## REQUIRED WORK
Of all the entries below, only the lines from the one with "Instruction: Reject Garcia's" up to and including the one with "Task: Select the validate lifecycle phase" are to be duplicated exactly.

Stored items:
■ ■ ■ ■ ■
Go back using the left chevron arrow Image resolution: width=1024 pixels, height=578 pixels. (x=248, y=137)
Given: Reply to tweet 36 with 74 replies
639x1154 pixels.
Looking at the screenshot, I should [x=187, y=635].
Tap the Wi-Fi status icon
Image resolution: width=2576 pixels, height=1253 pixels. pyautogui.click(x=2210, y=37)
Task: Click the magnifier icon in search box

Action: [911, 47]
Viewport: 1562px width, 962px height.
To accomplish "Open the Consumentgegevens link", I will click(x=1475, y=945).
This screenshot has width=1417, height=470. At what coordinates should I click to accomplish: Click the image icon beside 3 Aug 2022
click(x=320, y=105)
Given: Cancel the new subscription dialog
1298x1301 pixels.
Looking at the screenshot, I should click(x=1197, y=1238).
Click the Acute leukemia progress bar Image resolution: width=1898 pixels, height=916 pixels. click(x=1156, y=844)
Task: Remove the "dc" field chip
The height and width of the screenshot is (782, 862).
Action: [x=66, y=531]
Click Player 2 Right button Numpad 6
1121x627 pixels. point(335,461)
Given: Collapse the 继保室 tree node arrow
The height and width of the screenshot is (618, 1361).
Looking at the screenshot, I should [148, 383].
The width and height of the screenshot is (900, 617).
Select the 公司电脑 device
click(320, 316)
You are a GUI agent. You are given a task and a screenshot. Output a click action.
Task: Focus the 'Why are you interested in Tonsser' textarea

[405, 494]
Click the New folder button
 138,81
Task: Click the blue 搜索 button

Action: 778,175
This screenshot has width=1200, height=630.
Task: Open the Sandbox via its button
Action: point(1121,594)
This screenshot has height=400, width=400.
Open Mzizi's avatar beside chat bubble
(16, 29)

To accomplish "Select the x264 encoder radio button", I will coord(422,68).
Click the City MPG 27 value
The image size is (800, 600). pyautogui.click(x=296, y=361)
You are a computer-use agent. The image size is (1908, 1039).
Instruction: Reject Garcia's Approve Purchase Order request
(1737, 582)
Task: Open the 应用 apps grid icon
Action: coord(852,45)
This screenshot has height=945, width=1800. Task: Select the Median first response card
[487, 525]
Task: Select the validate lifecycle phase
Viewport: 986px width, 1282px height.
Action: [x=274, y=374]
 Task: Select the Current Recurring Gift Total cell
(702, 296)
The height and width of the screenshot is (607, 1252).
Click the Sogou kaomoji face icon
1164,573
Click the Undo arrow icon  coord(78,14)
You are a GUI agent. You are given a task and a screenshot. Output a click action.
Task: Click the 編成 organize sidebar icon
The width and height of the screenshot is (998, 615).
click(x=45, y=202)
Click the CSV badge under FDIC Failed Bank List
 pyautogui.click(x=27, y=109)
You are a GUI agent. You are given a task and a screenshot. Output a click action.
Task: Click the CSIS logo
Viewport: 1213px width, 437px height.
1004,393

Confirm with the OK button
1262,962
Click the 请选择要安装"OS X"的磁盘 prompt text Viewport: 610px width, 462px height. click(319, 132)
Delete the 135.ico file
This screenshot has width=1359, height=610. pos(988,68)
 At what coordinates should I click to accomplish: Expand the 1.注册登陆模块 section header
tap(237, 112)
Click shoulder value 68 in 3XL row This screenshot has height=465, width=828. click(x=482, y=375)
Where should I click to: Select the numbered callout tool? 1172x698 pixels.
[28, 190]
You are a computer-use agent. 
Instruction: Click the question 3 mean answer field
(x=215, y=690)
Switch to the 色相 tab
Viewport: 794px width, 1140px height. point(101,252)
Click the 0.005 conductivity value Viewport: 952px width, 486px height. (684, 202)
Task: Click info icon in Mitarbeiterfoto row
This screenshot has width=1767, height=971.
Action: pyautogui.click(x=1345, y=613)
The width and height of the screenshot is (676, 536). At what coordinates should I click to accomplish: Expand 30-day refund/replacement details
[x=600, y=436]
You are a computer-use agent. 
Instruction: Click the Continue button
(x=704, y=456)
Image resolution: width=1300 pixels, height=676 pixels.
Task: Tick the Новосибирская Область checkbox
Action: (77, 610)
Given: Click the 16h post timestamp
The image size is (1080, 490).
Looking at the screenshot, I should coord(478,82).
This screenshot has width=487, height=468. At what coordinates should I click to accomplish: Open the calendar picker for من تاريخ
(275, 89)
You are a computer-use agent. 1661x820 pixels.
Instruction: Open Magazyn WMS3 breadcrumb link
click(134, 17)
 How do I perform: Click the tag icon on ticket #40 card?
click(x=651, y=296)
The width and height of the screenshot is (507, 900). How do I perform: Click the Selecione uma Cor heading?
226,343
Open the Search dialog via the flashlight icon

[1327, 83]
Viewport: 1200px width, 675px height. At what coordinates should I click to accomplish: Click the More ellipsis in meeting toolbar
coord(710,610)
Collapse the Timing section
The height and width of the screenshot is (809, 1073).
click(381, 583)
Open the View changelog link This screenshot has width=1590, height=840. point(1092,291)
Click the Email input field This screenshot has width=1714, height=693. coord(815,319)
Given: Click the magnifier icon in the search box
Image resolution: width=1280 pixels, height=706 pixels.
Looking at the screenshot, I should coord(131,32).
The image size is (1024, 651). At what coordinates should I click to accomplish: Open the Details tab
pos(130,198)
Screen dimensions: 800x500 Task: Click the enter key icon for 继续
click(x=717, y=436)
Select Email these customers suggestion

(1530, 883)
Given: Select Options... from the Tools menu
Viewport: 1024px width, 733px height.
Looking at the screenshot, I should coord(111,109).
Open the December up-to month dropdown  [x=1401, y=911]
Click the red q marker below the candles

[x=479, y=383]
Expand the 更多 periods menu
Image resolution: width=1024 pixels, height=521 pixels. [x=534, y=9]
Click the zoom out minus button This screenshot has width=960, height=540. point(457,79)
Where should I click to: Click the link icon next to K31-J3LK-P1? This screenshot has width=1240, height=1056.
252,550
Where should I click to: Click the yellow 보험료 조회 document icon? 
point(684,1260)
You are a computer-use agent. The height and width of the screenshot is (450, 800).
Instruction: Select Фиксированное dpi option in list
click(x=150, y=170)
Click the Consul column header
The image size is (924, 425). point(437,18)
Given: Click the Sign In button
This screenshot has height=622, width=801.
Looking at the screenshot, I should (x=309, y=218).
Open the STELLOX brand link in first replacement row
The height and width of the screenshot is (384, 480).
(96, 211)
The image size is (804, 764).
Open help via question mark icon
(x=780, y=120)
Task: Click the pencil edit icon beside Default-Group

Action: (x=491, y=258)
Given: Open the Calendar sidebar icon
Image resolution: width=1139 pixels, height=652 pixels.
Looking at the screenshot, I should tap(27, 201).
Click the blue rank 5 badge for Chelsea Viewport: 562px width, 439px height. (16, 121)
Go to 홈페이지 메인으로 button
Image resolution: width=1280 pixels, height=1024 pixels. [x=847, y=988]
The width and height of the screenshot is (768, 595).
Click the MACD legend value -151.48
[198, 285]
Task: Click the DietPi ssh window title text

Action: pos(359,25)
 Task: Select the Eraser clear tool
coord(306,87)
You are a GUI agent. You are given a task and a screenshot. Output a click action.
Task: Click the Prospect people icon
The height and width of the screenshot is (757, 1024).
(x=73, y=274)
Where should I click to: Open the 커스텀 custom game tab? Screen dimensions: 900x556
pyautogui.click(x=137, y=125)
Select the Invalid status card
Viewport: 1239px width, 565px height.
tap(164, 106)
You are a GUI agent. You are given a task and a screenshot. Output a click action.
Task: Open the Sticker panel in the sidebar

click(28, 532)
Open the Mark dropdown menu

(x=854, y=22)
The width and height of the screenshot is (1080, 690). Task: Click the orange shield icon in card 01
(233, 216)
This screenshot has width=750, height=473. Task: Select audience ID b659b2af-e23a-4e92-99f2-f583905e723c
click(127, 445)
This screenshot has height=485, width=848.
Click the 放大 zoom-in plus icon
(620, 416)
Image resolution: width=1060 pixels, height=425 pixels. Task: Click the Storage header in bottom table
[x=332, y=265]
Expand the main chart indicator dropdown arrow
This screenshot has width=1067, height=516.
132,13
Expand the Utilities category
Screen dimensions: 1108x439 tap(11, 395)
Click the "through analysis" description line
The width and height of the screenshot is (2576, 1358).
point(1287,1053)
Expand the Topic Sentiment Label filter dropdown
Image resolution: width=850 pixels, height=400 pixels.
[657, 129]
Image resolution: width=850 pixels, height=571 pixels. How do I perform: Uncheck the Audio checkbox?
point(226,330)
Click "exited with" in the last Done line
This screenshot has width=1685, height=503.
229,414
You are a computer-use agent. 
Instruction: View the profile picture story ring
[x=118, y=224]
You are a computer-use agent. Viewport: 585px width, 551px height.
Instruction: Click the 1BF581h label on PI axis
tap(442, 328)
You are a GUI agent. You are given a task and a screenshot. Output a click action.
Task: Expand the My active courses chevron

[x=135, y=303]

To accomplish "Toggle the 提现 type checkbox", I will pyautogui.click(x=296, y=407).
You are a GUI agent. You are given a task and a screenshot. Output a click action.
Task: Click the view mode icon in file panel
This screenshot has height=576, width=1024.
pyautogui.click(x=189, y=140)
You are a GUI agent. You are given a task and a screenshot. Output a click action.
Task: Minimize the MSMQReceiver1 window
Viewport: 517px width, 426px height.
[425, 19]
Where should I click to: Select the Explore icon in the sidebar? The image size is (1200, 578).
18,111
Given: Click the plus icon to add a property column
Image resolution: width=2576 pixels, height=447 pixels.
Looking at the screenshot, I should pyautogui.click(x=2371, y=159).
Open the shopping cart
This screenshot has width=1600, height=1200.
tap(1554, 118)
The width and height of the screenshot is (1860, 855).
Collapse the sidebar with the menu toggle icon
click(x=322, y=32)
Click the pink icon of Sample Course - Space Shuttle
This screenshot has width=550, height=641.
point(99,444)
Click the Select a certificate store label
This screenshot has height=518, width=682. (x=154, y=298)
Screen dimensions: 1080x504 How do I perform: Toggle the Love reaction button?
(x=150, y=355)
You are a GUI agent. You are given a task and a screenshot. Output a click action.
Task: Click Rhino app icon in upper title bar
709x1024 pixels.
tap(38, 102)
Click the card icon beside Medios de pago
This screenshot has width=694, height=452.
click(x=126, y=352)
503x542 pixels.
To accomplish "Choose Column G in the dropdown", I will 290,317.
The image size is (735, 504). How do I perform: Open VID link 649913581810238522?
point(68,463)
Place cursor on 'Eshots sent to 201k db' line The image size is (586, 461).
■ ■ ■ ■ ■
## ANSWER SPACE
Instruction: Reject Garcia's Approve Purchase Order request
(1737, 582)
Task: Open the 应用 apps grid icon
Action: coord(852,45)
This screenshot has height=945, width=1800. Task: Select the Median first response card
[487, 525]
Task: Select the validate lifecycle phase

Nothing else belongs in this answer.